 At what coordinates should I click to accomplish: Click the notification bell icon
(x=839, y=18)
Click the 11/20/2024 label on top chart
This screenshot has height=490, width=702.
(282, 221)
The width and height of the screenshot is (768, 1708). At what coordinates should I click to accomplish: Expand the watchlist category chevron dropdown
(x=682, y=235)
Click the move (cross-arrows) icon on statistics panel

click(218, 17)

> What is asked
Rewrite the listing from the line containing "The width and" through the end, replacing "chevron" with "caret" and leaving everything else unchanged.

> Output
The width and height of the screenshot is (768, 1708). At what coordinates should I click to accomplish: Expand the watchlist category caret dropdown
(x=682, y=235)
Click the move (cross-arrows) icon on statistics panel

click(218, 17)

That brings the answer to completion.